● TASK STATEMENT: Your answer is a copy of every line in the records where "width" appears.

*** EXTRACTED RECORDS ***

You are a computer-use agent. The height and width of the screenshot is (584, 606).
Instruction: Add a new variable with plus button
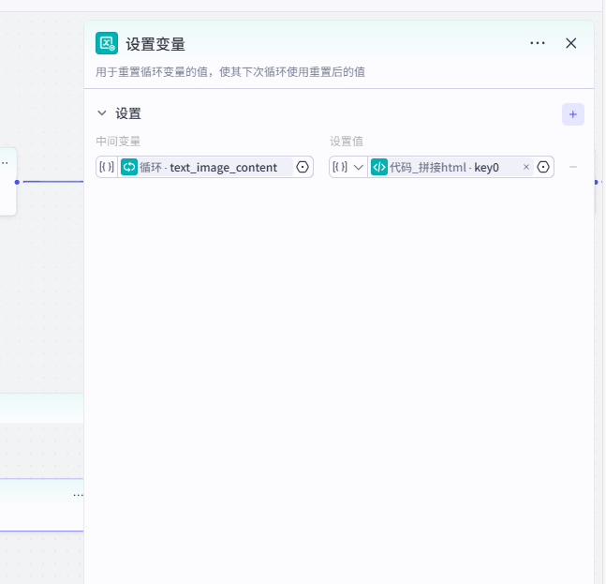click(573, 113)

*** End of EXTRACTED RECORDS ***
*** EXTRACTED RECORDS ***

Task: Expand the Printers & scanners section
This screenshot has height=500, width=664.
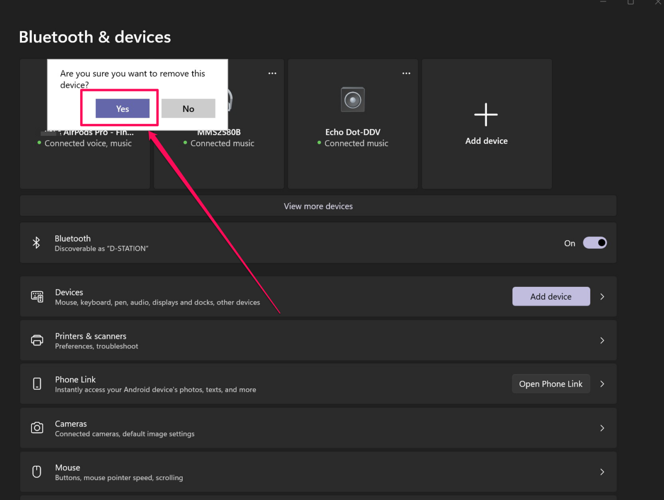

*** End of EXTRACTED RECORDS ***
*** EXTRACTED RECORDS ***

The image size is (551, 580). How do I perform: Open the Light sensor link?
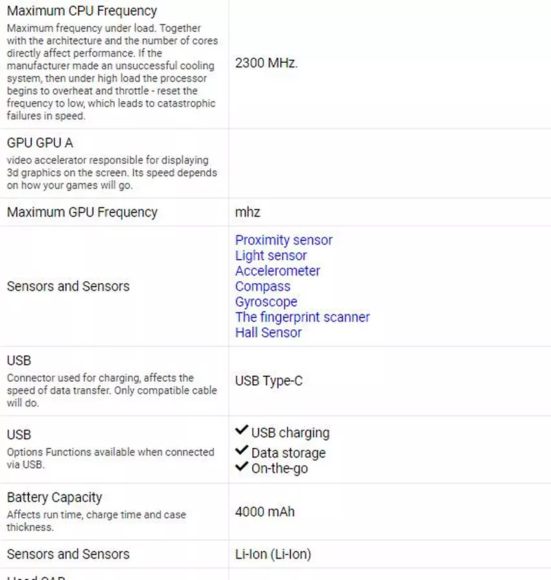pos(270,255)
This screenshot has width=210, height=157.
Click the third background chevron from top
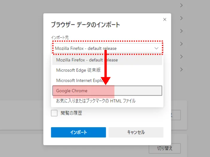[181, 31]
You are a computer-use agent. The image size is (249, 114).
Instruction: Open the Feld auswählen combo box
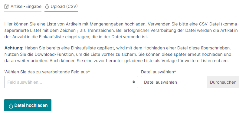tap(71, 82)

*** End of EXTRACTED RECORDS ***

● ANSWER TO THIS EXERCISE:
You are a computer-use agent. The height and width of the screenshot is (584, 606).
This screenshot has height=500, width=664.
This screenshot has width=210, height=157.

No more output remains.